Search-R1 lite#

This is a minimal reproduction of Search-R1 and an example of using multi-turn conversation and tool-calling in slime.

Environment Setup#

Use the slimerl/slime:latest image and initialize the environment required for Search-R1:

cd /root/
git clone https://github.com/THUDM/slime.git
pip install -e .
# for Search R1
pip install chardet

Download and prepare the training data:

cd /root/
git clone https://github.com/PeterGriffinJin/Search-R1.git
cd Search-R1/

# Set your working directory
WORK_DIR=/root/Search-R1
LOCAL_DIR=$WORK_DIR/data/nq_hotpotqa_train

# Process multiple dataset search format train file
DATA=nq,hotpotqa
python $WORK_DIR/scripts/data_process/qa_search_train_merge.py \
    --local_dir $LOCAL_DIR \
    --data_sources $DATA

# (Optional) Process multiple dataset search format test file
# Note: the final file is not shuffled
DATA=nq,triviaqa,popqa,hotpotqa,2wikimultihopqa,musique,bamboogle
python $WORK_DIR/scripts/data_process/qa_search_test_merge.py \
    --local_dir $LOCAL_DIR \
    --data_sources $DATA

Note: If you plan to use local search backend, see the Appendix for instructions on setting up the local retrieval server.

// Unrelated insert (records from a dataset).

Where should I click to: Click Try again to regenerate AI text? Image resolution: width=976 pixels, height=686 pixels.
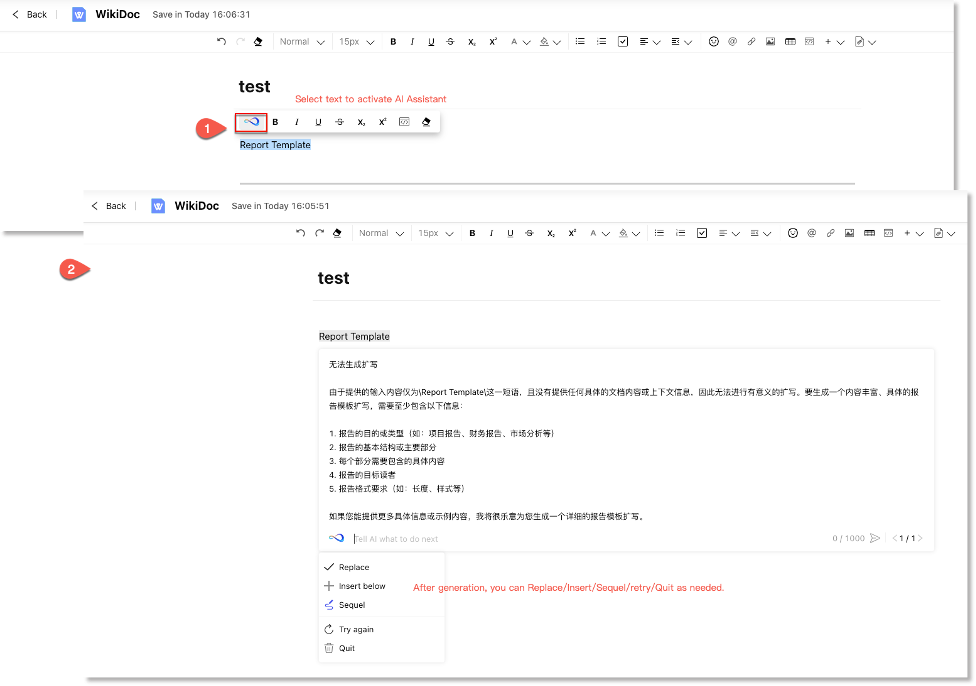tap(356, 630)
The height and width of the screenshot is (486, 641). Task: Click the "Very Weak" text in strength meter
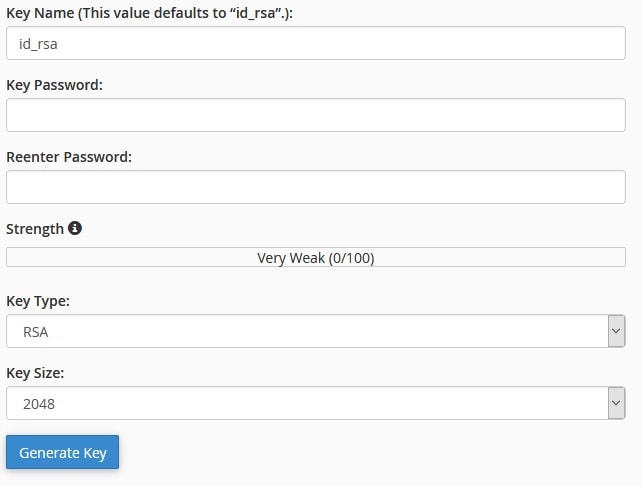pyautogui.click(x=291, y=258)
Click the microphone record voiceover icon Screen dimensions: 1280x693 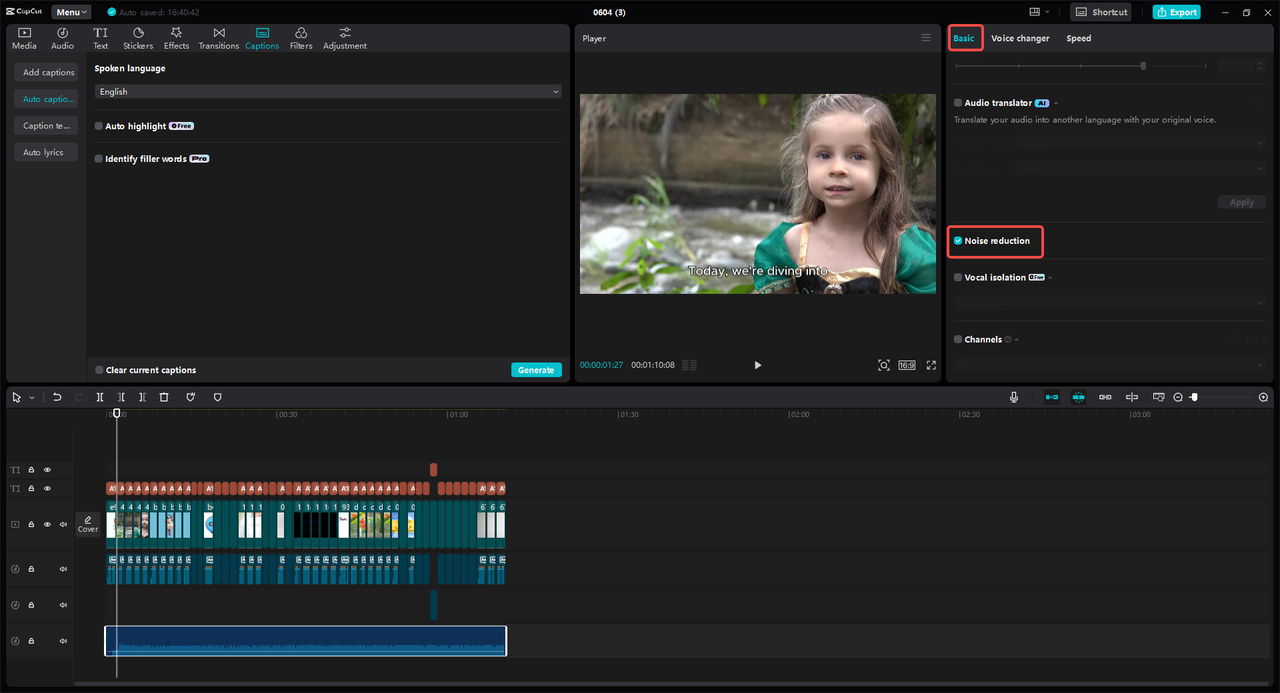click(x=1014, y=397)
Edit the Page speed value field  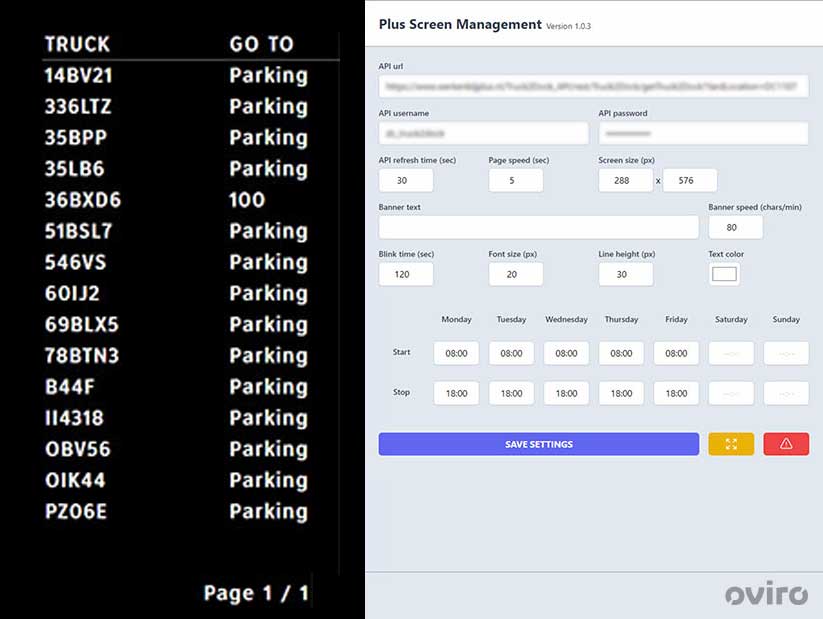pos(516,180)
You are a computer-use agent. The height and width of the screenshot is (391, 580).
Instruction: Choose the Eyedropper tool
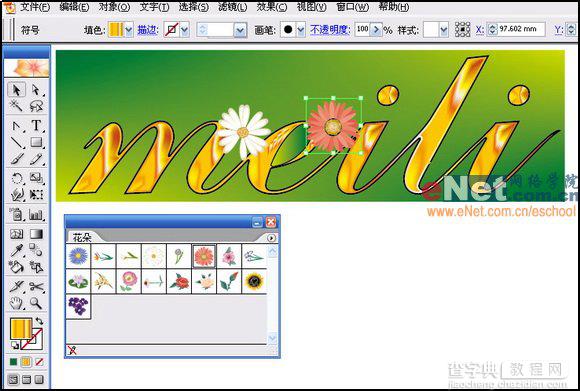(x=16, y=250)
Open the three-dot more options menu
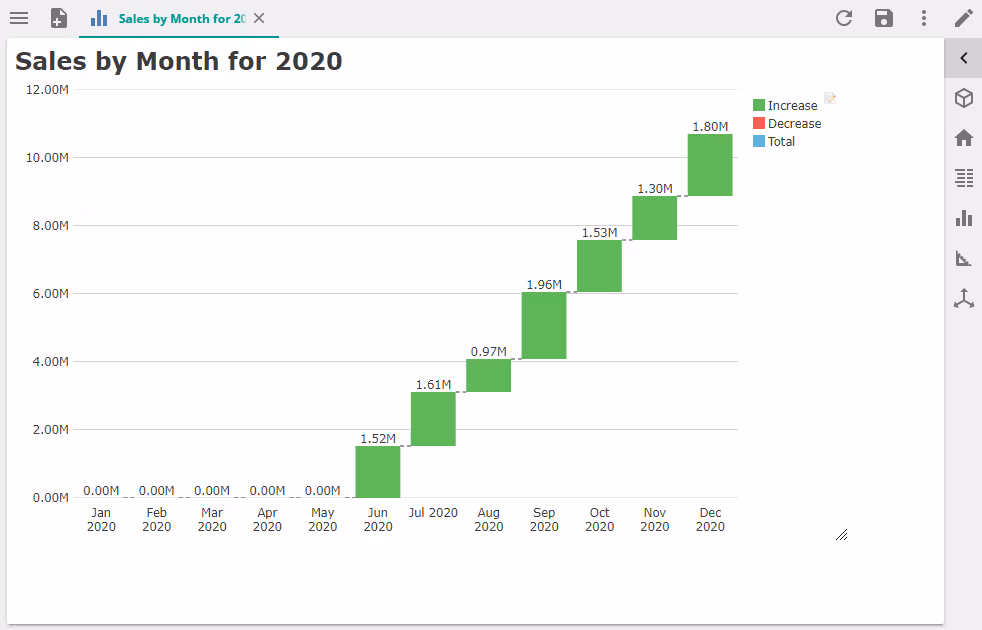Viewport: 982px width, 630px height. 923,18
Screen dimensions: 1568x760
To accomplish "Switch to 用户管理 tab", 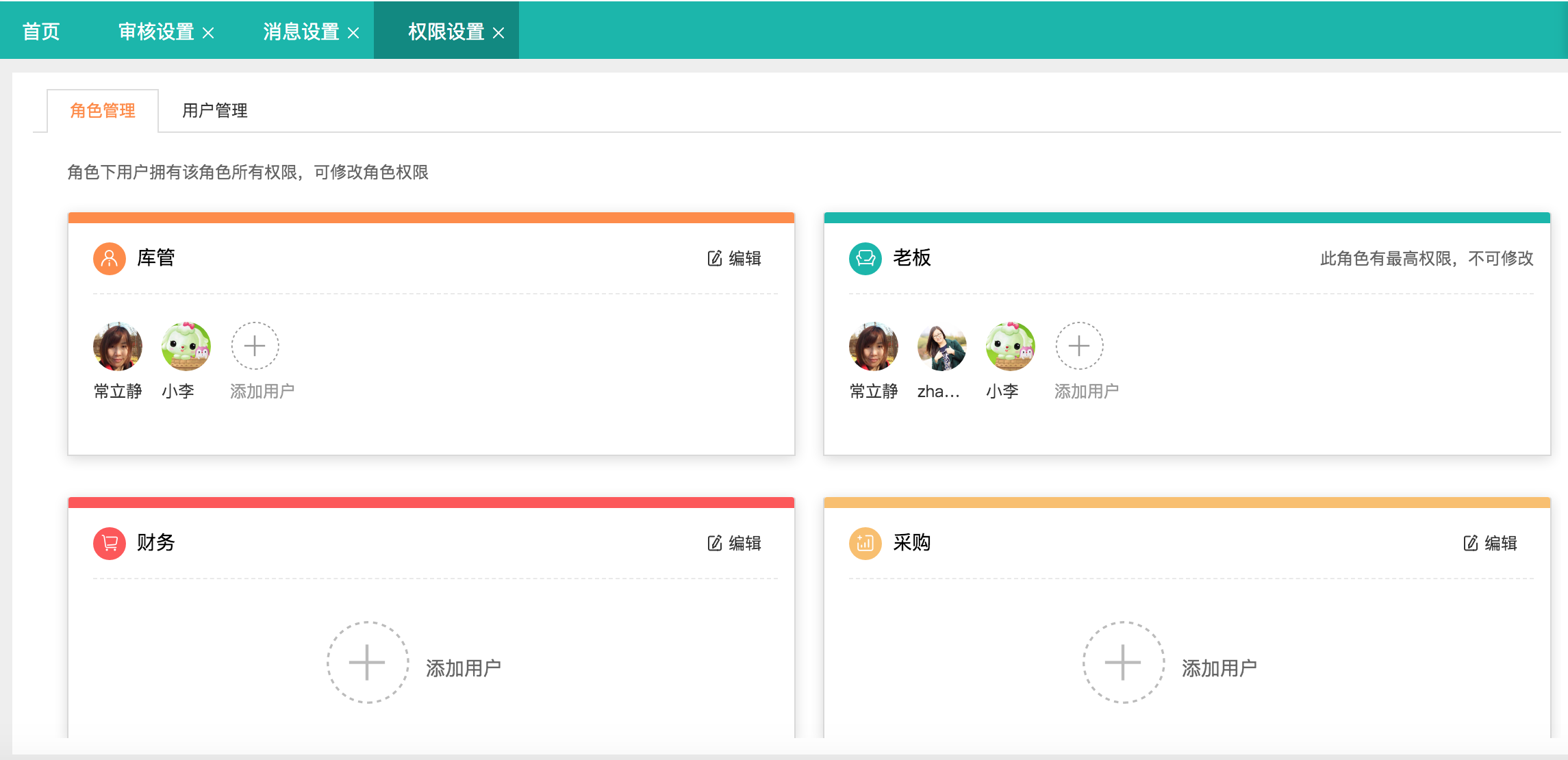I will pyautogui.click(x=214, y=111).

Initialize the Qwen2.5-3B model:

# hf checkpoint
huggingface-cli download Qwen/Qwen2.5-3B --local-dir /root/Qwen2.5-3B

# mcore checkpoint
cd /root/slime
source scripts/models/qwen2.5-3B.sh
PYTHONPATH=/root/Megatron-LM python tools/convert_hf_to_torch_dist.py \
    ${MODEL_ARGS[@]} \
    --hf-checkpoint /root/Qwen2.5-3B \
    --save /root/Qwen2.5-3B_torch_dist

Configuration#

Search Backend Configuration#

The generate_with_search.py file supports both local search and Google search backends. Configure via the SEARCH_R1_CONFIGS dictionary:

SEARCH_R1_CONFIGS = {
    # ============== General Configuration ==============
    "max_turns": 2,
    "topk": 3,
    "search_concurrency": 256,

    # ============== Search Backend Selection ==============
    "search_backend": "local",  # Options: "local" or "google"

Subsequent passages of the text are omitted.